» **PROBLEM TO SOLVE**
Copy out exactly each line from the line with "1113x684 pixels." through the last line of the material below.

» **DATA EXCERPTS**
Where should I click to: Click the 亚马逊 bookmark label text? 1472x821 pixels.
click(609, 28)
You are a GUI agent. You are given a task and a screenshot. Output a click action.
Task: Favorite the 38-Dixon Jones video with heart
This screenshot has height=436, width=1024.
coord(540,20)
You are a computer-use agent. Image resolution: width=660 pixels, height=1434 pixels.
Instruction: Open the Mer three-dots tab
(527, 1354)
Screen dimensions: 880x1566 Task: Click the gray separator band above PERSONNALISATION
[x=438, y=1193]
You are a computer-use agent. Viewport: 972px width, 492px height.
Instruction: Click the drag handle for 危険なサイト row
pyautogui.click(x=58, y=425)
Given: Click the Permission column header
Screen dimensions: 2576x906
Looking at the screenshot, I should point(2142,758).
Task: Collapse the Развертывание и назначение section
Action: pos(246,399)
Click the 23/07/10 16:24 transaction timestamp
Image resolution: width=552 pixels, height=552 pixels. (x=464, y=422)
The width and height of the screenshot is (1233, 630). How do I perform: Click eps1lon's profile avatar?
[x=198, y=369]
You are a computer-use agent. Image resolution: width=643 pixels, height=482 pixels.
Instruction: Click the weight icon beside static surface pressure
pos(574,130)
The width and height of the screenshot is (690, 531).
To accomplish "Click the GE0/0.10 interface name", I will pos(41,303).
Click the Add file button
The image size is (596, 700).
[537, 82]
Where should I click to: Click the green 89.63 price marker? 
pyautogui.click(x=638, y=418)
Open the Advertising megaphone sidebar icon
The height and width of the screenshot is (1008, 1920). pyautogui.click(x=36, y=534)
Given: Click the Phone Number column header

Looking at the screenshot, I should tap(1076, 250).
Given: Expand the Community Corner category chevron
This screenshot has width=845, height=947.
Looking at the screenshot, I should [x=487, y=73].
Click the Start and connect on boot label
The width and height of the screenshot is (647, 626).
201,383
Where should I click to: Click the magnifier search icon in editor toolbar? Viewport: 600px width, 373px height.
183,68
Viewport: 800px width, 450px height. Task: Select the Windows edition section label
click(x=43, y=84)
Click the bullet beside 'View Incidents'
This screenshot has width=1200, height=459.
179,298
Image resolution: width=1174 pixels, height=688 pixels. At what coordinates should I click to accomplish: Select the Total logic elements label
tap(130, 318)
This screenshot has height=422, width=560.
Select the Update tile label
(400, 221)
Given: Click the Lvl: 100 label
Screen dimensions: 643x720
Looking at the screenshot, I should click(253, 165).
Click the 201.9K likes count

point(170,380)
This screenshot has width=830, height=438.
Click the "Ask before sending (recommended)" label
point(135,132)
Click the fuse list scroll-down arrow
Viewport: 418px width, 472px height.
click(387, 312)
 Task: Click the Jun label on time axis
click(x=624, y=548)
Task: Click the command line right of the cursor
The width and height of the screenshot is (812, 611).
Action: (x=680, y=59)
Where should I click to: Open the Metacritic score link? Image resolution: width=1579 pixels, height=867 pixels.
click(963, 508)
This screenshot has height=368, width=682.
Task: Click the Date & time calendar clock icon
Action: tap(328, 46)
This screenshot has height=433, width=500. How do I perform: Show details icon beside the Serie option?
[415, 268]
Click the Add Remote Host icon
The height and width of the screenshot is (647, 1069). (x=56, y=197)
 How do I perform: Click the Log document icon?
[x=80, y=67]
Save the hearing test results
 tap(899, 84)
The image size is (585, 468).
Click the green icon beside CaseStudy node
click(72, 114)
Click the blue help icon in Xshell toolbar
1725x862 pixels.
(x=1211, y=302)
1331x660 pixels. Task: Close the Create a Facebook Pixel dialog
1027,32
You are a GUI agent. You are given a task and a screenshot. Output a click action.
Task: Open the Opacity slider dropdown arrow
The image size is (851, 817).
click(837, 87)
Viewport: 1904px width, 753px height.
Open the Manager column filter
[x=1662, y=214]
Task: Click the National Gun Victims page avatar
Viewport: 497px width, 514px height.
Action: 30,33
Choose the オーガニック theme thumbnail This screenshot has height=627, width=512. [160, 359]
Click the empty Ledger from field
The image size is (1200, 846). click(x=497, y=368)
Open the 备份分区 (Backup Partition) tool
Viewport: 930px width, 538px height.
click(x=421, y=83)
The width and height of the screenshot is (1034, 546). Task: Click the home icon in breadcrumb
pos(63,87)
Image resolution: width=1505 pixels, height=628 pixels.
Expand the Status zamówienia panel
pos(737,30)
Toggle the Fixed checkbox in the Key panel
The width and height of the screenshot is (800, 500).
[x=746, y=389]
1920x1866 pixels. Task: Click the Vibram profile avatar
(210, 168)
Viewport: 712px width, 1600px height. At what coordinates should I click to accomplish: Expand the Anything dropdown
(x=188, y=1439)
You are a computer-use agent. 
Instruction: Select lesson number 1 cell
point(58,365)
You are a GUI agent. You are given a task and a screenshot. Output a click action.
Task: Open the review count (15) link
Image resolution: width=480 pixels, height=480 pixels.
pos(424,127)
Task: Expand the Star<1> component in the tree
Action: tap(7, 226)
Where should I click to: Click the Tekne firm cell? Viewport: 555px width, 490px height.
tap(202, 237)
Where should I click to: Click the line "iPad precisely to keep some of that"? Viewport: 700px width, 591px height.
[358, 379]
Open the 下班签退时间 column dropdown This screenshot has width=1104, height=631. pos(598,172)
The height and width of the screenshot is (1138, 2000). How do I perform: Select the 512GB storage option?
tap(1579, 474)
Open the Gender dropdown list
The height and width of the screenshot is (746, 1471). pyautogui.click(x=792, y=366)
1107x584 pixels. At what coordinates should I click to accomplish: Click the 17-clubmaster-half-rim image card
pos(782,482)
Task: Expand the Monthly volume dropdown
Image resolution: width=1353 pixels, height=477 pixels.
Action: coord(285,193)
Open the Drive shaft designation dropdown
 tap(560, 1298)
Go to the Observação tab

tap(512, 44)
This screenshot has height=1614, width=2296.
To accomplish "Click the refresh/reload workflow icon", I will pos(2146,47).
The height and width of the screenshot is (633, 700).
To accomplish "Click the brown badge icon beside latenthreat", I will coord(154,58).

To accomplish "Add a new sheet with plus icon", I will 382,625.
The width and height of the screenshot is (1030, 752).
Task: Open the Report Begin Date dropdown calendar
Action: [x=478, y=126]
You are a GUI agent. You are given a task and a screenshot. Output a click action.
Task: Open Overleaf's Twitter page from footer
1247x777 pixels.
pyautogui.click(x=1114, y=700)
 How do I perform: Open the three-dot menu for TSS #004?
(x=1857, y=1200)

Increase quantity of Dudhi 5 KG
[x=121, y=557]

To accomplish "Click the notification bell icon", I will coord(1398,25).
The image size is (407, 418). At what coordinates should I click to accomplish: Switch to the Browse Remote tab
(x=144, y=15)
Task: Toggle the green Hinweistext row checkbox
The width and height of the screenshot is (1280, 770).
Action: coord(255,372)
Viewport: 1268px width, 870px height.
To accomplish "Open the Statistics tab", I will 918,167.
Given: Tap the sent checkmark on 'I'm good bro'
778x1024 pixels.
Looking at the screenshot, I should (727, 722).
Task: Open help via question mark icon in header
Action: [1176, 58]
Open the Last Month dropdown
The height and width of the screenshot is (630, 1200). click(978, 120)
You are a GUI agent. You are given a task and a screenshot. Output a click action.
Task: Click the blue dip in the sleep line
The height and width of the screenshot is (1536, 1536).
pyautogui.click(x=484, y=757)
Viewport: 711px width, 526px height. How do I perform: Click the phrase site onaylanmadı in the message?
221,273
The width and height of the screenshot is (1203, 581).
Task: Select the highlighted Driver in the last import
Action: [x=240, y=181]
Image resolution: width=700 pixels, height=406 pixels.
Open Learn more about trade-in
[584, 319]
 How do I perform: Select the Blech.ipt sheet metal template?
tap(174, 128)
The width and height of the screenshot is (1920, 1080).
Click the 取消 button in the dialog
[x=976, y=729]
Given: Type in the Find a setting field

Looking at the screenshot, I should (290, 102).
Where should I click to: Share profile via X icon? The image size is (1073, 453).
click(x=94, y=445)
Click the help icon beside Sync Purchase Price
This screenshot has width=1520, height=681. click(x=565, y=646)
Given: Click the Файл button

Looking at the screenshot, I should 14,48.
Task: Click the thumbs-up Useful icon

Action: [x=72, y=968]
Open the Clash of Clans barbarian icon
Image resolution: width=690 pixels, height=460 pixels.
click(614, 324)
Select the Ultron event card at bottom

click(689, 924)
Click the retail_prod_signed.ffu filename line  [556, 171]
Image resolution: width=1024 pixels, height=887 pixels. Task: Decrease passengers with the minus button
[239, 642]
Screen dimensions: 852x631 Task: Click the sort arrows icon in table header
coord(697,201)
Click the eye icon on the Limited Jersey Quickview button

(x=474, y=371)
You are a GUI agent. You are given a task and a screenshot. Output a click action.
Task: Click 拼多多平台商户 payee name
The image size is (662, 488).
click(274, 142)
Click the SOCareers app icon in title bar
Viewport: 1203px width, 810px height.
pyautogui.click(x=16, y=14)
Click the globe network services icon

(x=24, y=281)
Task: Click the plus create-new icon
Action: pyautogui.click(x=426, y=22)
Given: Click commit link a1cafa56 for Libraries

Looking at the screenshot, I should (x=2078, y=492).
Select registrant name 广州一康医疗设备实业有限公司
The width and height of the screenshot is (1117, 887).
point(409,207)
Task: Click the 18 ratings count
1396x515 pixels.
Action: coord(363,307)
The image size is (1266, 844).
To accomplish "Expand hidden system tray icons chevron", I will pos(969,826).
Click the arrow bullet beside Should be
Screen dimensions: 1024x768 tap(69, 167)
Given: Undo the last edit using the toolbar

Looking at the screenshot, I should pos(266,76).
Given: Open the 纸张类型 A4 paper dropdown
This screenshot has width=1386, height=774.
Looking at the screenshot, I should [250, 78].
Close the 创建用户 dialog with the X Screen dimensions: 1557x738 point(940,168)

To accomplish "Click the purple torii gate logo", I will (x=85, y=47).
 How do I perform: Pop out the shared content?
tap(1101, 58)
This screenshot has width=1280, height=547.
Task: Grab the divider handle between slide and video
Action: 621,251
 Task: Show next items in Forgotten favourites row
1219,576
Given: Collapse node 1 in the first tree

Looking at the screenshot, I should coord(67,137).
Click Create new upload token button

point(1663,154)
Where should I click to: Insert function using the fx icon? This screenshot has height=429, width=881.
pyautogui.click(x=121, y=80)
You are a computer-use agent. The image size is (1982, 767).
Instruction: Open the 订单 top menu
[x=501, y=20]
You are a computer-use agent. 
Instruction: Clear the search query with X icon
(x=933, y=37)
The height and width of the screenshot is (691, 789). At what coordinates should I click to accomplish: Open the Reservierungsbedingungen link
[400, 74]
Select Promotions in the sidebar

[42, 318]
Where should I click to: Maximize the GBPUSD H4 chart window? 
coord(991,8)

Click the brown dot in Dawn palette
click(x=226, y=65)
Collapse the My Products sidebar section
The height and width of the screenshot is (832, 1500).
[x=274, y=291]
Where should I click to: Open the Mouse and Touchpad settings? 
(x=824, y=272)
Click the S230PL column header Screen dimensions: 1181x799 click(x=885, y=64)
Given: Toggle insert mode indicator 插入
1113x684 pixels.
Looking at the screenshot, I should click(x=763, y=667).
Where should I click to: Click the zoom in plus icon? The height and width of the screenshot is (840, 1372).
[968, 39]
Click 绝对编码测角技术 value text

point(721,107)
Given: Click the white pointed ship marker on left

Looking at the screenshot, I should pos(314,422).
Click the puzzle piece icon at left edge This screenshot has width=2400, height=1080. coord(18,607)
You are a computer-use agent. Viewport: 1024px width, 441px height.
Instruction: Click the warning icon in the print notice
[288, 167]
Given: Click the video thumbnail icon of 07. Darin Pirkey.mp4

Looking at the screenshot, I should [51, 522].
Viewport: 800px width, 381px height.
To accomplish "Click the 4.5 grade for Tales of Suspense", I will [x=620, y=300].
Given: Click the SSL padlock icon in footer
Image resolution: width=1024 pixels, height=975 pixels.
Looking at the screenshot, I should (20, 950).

» **REPLY TO THE TASK**
1113x684 pixels.
Looking at the screenshot, I should click(x=763, y=667).
Where should I click to: Click the zoom in plus icon? The height and width of the screenshot is (840, 1372).
[968, 39]
Click 绝对编码测角技术 value text

point(721,107)
Given: Click the white pointed ship marker on left

Looking at the screenshot, I should pos(314,422).
Click the puzzle piece icon at left edge This screenshot has width=2400, height=1080. coord(18,607)
You are a computer-use agent. Viewport: 1024px width, 441px height.
Instruction: Click the warning icon in the print notice
[288, 167]
Given: Click the video thumbnail icon of 07. Darin Pirkey.mp4

Looking at the screenshot, I should [51, 522].
Viewport: 800px width, 381px height.
To accomplish "Click the 4.5 grade for Tales of Suspense", I will [x=620, y=300].
Given: Click the SSL padlock icon in footer
Image resolution: width=1024 pixels, height=975 pixels.
Looking at the screenshot, I should (20, 950).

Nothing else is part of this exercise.